→ **TEXTE PRÉSENTÉ**:
_ _ _ _

Quelle ligne de défense un individu qui devrait justifier de ses actes et non plus seulement disserter pourrait-il prendre? Descombes en voit trois:

  1. Affirmer que son idéologie lui permet d'être un meilleur recteur. Le nazisme, soutiendrait-il, ça marche...
  2. Affirmer que de toute façon, on juge toujours depuis une théorie, qu'elle soit nazie ou libérale, la belle affaire...
  3. Affirmer qu'un bon recteur est d'abord un bon nazi. Et d'ailleurs, qu'il n'est pas autre chose...
La première assertion sera contredite par les faits: "il est bon pour nous tous [argumentera le recteur nazi], pour les universitaires et pour le pays, que le recteur soit nazi. Mais bien entendu, nous n'aurions pas de mal à dénoncer dans ce discours un propos de propagande: car les conditions par lesquelles nous définissons un bon exercice de rectorat [...] sont évidemment contredites par le programme que le recteur a adopté dans sa qualité de militant politique et de dignitaire du régime." Je pense qu'il n'est pas nécessaire d'argumenter longtemps.

Pour la seconde assertion, Descombes a recourt à deux critiques assez différentes. D'abord, le relativisme qui consiste à dire que de toute façon, on juge toujours depuis une conception particulière (en l'occurence, ce que nous appelons "bon recteur" est un recteur libéral tandis que lui appelle "bon recteur" un recteur nazi) de sorte qu'un bon recteur est un recteur nazi pour les nazis et un recteur libéral pour les libéraux. Mais "il ne pourrait plus nous expliquer ce qu'il y a de bon, dans sens quelconque (instrumental ou ultime), à ce que le recteur soit nazi. Nous ne savons plus pourquoi X doit être nommé plutôt que Y, ou pourquoi il faut se réjouir que ce soit X ait été nommé plutôt que Y." Une fois posée que les conceptions du mondes ne sont pas communicables ou pas comparables, il ne reste plus qu'à aller à la pêche.

_ _ _ _

→ **ITEMS PRÉSENTÉS**:
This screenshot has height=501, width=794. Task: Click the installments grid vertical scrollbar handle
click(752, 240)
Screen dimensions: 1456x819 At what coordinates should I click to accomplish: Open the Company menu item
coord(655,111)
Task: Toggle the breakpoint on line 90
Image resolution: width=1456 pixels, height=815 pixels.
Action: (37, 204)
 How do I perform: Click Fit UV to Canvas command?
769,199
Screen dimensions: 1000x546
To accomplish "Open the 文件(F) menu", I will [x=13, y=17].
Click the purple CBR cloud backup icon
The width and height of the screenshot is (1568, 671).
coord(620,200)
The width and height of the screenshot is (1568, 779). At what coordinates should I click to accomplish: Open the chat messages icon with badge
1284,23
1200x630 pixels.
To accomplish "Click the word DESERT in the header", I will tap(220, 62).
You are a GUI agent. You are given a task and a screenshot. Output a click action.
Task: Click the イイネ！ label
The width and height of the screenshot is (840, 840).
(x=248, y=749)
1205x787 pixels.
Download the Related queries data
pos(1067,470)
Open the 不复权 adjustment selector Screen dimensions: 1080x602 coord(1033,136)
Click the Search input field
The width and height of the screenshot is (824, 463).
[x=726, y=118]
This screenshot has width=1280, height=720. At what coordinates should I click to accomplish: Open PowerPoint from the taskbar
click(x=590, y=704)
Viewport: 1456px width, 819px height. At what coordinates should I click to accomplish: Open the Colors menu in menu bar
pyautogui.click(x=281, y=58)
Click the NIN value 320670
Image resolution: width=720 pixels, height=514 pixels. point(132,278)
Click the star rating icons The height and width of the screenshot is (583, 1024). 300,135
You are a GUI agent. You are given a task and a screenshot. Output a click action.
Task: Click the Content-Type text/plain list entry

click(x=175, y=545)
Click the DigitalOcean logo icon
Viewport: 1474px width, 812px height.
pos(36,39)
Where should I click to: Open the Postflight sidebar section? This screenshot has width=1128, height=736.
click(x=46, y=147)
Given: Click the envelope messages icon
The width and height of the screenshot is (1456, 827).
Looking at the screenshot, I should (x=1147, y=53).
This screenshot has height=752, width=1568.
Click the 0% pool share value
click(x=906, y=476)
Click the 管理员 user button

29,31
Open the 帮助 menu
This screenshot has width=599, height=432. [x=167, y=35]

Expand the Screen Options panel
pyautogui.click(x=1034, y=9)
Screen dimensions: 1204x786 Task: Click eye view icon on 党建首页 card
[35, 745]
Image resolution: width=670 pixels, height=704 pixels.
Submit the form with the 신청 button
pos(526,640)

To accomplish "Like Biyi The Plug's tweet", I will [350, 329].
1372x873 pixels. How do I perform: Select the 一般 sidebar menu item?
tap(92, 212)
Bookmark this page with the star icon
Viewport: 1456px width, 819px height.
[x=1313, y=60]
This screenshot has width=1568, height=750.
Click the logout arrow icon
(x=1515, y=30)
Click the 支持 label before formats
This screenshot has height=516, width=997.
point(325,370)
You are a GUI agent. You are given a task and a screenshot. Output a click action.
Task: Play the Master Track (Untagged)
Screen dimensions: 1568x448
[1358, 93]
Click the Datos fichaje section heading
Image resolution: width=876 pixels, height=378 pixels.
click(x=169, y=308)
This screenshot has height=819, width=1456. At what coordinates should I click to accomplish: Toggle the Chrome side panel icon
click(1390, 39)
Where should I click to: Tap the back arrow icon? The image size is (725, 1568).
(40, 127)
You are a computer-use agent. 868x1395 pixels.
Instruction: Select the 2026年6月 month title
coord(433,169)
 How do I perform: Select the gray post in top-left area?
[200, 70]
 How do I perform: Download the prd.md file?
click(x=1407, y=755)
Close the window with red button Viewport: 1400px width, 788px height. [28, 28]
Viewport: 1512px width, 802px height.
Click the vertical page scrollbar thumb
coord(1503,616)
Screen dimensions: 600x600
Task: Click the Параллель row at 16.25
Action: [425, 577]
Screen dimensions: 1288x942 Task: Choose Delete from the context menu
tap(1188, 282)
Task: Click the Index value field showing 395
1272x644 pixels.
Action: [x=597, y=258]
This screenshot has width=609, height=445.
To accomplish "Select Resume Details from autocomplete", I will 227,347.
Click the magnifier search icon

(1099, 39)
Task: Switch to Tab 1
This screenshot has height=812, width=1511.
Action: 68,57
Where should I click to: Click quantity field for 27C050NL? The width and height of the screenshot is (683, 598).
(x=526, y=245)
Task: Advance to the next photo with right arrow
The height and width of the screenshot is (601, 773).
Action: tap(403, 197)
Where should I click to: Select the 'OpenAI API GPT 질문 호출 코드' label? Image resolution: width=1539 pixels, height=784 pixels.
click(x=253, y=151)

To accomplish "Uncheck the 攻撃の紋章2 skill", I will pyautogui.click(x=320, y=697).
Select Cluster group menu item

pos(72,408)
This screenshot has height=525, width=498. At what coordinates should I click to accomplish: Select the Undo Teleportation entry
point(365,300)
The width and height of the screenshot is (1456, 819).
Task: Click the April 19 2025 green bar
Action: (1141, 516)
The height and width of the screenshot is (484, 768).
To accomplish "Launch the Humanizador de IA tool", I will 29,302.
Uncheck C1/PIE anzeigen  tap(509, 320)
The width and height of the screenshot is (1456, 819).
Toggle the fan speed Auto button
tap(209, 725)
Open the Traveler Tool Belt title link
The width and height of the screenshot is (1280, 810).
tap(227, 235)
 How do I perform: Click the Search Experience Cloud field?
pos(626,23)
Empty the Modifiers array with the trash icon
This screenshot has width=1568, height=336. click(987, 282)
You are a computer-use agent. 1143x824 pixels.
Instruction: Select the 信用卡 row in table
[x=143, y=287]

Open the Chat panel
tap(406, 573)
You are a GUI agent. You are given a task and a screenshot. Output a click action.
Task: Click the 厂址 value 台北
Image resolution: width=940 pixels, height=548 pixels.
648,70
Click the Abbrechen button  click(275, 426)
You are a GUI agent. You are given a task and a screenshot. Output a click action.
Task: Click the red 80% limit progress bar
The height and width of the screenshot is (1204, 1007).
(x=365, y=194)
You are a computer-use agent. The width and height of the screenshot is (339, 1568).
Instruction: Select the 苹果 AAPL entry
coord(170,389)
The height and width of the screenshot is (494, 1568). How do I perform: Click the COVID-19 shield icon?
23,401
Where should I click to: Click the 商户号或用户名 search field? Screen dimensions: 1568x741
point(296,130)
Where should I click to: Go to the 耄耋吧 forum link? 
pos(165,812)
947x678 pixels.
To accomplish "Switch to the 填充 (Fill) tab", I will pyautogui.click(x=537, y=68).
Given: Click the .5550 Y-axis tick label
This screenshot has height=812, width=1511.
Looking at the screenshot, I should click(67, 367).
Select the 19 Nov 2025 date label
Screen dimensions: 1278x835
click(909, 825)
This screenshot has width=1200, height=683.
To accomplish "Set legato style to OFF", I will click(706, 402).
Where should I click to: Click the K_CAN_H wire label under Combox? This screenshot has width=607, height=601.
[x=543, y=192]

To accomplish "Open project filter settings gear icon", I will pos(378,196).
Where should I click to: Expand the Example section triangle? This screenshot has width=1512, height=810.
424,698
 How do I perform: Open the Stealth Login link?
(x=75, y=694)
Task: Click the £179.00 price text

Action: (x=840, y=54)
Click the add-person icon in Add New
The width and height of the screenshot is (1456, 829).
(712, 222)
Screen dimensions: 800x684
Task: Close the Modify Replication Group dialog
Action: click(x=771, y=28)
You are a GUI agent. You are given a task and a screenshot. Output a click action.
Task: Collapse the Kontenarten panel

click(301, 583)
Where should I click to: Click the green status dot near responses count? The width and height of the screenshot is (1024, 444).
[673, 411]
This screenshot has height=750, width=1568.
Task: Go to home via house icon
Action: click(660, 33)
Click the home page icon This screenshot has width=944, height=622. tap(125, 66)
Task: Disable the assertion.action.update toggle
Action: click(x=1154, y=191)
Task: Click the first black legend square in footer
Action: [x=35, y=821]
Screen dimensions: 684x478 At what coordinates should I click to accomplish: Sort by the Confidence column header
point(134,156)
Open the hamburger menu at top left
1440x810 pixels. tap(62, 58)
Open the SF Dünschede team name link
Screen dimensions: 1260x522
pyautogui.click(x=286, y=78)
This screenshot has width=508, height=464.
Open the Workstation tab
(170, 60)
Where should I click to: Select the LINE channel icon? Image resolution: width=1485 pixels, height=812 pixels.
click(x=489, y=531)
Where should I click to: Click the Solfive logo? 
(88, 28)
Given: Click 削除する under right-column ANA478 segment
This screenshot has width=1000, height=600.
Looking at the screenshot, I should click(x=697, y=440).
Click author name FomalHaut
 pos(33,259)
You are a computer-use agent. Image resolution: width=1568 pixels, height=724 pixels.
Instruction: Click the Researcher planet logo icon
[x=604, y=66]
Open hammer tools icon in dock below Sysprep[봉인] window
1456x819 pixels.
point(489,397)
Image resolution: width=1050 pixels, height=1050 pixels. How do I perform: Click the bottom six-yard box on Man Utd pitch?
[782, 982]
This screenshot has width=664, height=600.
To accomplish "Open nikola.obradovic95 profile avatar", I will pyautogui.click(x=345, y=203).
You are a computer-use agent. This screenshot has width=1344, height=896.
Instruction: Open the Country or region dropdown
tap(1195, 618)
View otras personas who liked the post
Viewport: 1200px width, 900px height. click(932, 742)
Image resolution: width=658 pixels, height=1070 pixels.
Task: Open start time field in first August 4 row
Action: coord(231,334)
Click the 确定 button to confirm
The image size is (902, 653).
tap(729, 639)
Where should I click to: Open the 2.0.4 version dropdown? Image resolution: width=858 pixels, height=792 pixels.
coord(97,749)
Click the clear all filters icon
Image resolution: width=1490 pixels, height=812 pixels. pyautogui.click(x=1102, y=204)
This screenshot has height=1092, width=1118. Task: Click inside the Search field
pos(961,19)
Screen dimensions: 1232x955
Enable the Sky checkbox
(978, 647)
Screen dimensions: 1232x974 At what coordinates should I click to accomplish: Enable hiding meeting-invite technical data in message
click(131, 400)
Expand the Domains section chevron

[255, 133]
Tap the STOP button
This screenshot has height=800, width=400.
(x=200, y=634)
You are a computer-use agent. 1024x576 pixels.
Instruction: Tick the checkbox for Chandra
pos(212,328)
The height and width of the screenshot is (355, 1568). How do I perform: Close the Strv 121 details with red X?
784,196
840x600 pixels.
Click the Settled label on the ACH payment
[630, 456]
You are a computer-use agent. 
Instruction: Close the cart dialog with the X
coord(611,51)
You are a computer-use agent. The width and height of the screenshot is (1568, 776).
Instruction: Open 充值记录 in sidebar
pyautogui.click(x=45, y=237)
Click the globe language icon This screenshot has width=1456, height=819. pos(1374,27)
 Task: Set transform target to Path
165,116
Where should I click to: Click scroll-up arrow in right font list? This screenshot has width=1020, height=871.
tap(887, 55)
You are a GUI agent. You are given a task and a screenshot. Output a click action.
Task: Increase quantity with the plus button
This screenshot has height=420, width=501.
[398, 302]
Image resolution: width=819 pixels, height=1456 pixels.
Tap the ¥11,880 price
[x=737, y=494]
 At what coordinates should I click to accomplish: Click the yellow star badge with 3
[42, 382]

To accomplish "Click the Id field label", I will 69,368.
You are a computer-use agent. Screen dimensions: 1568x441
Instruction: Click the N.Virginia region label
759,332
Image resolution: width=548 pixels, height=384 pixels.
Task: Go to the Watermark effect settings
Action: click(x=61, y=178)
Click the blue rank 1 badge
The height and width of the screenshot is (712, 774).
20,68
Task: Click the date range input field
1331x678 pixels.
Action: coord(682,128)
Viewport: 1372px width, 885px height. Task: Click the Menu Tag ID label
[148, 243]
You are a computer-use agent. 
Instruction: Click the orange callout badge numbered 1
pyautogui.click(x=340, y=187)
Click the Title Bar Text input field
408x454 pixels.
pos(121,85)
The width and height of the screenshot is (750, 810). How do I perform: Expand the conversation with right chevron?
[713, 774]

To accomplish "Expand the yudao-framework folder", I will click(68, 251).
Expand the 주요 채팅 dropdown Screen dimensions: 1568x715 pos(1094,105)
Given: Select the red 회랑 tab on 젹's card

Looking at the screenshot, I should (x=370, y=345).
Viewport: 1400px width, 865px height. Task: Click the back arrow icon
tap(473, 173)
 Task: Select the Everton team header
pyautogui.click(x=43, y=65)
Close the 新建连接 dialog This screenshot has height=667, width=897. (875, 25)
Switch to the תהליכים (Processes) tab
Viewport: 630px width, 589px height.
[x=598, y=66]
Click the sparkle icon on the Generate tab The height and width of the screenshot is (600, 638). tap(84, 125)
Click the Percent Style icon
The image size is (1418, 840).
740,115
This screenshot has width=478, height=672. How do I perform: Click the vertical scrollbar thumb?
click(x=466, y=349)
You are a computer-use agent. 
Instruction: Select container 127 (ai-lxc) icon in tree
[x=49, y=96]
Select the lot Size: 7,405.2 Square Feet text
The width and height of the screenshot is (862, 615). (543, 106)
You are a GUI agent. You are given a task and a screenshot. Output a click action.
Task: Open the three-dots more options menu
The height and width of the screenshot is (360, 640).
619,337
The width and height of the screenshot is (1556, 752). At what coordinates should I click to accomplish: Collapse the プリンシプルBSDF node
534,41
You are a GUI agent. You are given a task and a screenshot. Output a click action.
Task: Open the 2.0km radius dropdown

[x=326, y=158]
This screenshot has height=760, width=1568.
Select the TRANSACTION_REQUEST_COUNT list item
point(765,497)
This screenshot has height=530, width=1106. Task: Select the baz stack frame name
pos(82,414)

_ _ _ _

→ **CONSIGNE DONNÉE 1**:
Dans le texte sur Descombes, résumez plus brièvement le paragraphe qui commence par « La première assertion sera contredite » en gardant ses faits principaux.
→ **CONSIGNE DONNÉE 2**:
Répondez à ces questions d'après le texte sur Descombes :
(a) Combien de lignes de défense Descombes voit-il ?
(b) D'après la troisième ligne de défense, qu'est d'abord un bon recteur ?
(c) Dans l'exemple entre parenthèses sur la seconde assertion, qui appelons-nous « bon recteur » ?
→ **CONSIGNE DONNÉE 3**:
Poursuivez le texte sur Descombes et la défense du recteur nazi à partir de sa dernière phrase.

→ **RÉSULTAT 1**:
La première défense du recteur nazi consiste à dire qu'il est bon pour tous, universitaires comme pays, que le recteur soit nazi. Les faits la contredisent. Ce discours relève de la propagande, car le programme adopté par le recteur en tant que militant politique et dignitaire du régime contredit les conditions d'un bon exercice du rectorat. L'auteur juge inutile d'argumenter longtemps.

→ **RÉSULTAT 2**:
(a) Il en voit trois.
(b) Un bon recteur est d'abord un bon nazi.
(c) Nous appelons « bon recteur » un recteur libéral.

→ **RÉSULTAT 3**:
Le deuxième argument me semble plus intéressant, en ce qu'il garde un plus grand contenu pratique: dès lors qu'on "considèr[e] des pratiques plus étroitement définies par les résultats qu'elles obtiennent" le sophisme tourne court. "Notre idéologue dira-t-il que ses soldats sont les meilleurs d'après sa "table des valeurs", même s'ils ne gagnent pas les batailles, ou s'ils ne les gagnent qu'au prix d'une ruine totale du pays lui-même (et donc d'une défaite finale inévitable)? Autrement dit, l'argument selon lequel nos évaluations sont forcément l'expression de nos préjugés peut faire de l'effet dans le "club de discussion" (que l'idéologue est sensé mépriser par ailleurs), mais il est étranger à la perspective d'un homme d'action, et à plus forte raison d'un politique."

Je vais m'arrêter là pour plusieurs raisons: j'ai sommeil, ce texte est déjà long et le dernier point nécessite une plus longue explication encore. Bonne nuit...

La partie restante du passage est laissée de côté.